Eye Tracking, Reading, Phomology, Prediction

Abstract

The current thesis investigates the role of sentence context and individual differences in the quality of sub-lexical representations of words in activation of phonological forms during silent reading. More specifically, this study aims to determine how these situational and participant-level factors influence the use of phonology to aid word recognition during parafoveal processing, before a reader directly fixates the word. Therefore, I manipulated sentence constraint in two eye tracking during reading experiments (one using real-word and one using pseudoword parafoveal previews) that utilized the gaze-contingent boundary paradigm (Rayner 1975) and measured individual’s scores on assessments of spelling ability, phonological decoding ability and semantic knowledge. Additionally, I performed follow-up exploratory analyses to investigate the role of lexical frequency in the interaction between sentence constraint and parafoveal processing of phonology.
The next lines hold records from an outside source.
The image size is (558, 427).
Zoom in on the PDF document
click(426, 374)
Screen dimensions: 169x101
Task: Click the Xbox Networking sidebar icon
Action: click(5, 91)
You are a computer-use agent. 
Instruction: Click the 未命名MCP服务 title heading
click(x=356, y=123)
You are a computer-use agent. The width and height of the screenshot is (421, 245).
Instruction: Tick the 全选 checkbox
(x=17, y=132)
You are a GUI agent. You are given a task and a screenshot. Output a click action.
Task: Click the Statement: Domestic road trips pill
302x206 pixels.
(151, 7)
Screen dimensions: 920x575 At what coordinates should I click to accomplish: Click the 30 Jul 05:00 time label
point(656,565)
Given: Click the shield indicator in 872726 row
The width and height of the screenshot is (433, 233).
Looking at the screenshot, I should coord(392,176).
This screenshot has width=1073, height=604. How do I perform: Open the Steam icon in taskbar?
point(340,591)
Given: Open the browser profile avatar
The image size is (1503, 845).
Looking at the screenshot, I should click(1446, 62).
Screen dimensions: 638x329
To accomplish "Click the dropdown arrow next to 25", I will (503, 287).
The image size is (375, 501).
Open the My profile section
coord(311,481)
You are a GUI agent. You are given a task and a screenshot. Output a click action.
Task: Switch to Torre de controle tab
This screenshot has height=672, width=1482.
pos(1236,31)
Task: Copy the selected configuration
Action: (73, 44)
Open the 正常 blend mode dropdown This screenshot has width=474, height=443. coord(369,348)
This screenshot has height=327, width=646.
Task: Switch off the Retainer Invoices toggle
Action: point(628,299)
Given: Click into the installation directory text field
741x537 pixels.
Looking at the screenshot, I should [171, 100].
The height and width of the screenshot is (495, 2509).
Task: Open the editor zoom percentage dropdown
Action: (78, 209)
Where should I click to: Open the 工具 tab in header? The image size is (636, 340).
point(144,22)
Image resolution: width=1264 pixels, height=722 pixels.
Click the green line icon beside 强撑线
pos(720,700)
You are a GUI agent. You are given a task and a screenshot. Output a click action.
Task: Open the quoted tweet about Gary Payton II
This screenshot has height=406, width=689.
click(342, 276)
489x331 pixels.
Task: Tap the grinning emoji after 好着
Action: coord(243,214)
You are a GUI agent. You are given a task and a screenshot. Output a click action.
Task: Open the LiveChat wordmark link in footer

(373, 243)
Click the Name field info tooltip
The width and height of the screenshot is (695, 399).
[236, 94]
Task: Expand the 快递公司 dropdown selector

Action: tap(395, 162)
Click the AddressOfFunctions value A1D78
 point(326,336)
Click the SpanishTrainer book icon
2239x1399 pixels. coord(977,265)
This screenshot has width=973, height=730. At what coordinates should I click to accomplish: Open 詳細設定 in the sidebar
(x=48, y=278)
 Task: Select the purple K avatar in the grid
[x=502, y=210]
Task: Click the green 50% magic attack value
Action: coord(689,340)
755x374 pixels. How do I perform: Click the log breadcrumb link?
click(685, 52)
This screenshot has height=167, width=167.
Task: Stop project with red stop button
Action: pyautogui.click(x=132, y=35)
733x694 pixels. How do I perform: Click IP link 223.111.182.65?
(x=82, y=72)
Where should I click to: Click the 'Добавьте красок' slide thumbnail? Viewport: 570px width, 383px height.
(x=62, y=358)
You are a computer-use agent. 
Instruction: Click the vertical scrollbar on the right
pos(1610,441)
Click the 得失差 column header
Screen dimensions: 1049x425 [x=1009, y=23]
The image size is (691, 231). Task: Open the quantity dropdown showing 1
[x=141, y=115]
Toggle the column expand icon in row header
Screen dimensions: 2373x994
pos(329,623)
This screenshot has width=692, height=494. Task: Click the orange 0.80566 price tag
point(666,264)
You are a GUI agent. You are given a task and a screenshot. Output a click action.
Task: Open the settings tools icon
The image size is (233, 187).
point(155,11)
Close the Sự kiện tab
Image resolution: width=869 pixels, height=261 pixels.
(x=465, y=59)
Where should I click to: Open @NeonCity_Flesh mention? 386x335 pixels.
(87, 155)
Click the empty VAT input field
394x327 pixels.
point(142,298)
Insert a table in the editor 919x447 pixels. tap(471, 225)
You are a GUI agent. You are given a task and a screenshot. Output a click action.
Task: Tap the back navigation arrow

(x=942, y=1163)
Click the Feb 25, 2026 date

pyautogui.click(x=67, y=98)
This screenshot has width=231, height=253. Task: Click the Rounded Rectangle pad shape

The results of these experiments suggest that the phonological preview benefit (PPB) is not strongly influenced by individual differences, but that the magnitude of the PPB appears to depend on stimulus characteristics, namely sentence constraint and lexical frequency. Additionally, a comparison of the effect sizes and pattern of significant results between the two experiments demonstrates that the PPB benefits from the preview having a holistic lexical representation in memory.